### WHAT THE TASK ASKS
The response should hold each line from the entries below where "Focus" is found.

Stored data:
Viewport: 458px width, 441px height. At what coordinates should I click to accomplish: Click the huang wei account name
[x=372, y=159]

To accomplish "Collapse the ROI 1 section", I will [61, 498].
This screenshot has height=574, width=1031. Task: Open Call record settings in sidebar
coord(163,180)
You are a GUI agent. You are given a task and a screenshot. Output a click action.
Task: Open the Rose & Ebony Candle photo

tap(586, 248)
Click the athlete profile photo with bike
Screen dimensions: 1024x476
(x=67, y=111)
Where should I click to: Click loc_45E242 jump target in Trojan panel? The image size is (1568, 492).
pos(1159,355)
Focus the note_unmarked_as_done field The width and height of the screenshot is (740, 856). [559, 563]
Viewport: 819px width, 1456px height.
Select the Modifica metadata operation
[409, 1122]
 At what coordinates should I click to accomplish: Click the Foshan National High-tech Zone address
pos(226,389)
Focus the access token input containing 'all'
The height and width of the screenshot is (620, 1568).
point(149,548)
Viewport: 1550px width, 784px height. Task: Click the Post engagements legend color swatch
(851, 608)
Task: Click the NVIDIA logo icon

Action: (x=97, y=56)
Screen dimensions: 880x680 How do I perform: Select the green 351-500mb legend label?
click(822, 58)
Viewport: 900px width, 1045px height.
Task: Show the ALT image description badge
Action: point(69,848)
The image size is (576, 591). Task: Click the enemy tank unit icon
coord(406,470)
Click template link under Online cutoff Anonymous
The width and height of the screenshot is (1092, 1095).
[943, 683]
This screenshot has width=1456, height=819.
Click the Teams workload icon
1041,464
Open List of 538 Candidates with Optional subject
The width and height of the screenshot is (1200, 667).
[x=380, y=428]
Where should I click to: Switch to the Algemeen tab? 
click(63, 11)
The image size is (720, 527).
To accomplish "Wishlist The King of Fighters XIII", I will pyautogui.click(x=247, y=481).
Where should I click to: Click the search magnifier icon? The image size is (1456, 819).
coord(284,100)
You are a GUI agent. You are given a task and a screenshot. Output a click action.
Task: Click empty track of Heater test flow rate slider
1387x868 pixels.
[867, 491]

### RESPONSE TO THE EXERCISE
Focus the note_unmarked_as_done field The width and height of the screenshot is (740, 856). [559, 563]
Focus the access token input containing 'all'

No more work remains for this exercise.